Aiken had a record of one story a week for a long time. When pressed, Wheeler and Badger often equaled this gait. Some of the dime-novel writers had several aliases. Col. Thomas C. Harbaugh wrote under his own name and those of Capt. Howard Holmes and Maj. A. F. Grant (in the "Old Cap. Collier" series). Though retired from the dime providing business, Col. Harbaugh is an active contributor to-day to literary papers in Chicago and other places.

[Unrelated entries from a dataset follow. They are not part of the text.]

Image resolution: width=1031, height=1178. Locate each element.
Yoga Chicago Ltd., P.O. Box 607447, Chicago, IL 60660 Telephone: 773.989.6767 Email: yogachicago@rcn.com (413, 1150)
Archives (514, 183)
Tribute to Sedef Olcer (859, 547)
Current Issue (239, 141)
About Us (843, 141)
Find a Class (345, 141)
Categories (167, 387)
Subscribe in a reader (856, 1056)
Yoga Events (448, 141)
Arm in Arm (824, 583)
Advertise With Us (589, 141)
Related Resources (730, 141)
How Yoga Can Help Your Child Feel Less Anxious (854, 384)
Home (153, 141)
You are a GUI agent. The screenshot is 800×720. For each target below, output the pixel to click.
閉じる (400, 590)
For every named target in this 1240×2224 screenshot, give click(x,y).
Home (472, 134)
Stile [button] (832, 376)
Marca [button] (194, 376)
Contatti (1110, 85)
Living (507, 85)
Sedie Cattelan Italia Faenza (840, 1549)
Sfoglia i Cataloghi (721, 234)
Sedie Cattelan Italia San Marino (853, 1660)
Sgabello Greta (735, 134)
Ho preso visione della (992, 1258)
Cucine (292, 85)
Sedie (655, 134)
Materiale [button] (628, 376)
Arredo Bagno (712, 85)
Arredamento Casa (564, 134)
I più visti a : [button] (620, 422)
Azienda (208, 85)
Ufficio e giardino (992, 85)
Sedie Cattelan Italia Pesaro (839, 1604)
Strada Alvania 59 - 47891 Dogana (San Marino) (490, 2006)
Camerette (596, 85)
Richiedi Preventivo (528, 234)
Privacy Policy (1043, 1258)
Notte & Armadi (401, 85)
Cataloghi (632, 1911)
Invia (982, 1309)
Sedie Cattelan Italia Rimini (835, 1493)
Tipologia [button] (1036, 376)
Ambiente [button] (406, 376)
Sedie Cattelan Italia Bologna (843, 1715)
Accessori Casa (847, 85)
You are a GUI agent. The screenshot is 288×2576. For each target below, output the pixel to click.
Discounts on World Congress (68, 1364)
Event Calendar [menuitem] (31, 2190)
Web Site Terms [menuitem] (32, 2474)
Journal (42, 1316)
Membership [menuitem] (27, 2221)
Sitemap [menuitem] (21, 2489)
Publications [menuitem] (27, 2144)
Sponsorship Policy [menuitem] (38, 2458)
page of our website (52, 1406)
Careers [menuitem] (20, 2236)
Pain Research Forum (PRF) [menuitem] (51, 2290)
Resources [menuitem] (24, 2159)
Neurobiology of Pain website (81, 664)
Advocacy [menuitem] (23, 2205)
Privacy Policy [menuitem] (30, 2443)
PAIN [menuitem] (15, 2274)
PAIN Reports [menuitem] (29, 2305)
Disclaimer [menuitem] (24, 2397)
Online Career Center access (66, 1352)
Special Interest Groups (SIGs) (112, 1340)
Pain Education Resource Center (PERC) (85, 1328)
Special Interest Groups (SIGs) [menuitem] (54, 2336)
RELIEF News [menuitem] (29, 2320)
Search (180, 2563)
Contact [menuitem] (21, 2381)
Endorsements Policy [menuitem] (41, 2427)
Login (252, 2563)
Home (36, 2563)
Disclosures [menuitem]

The most prolific, however, of all the dime novelists was Col. Prentiss Ingraham, who wrote more than six hundred cheap stories in all, besides many plays and poems. One of his "dimes," forty thousand words, was written on a "rush" order in twenty-four hours, and that was before the popularization of the typewriter. It has been mentioned here that Ingraham wrote most of the Buffalo Bill stories. Ingraham had been an officer in the Confederate army, and afterward served under Juarez in Mexico, in the Austrian army against Prussia, in Crete against Turkey, and in part of the Cuban war of 1868-78 against Spain; and he had traveled widely in Europe, Asia, and Africa. He led a far more adventurous life than Buffalo Bill, and more adventurous than did the hero of almost any of his own tales. In A Rolling Stone, one of Beadle's books, his friend William R. Eyster, a well-known dime novelist, told some of the story of Ingraham's life. In the past quarter of a century the average compensation to Aiken, Ingraham, and their associates was $150 for writing "dimes," and $100 for "half-dimes."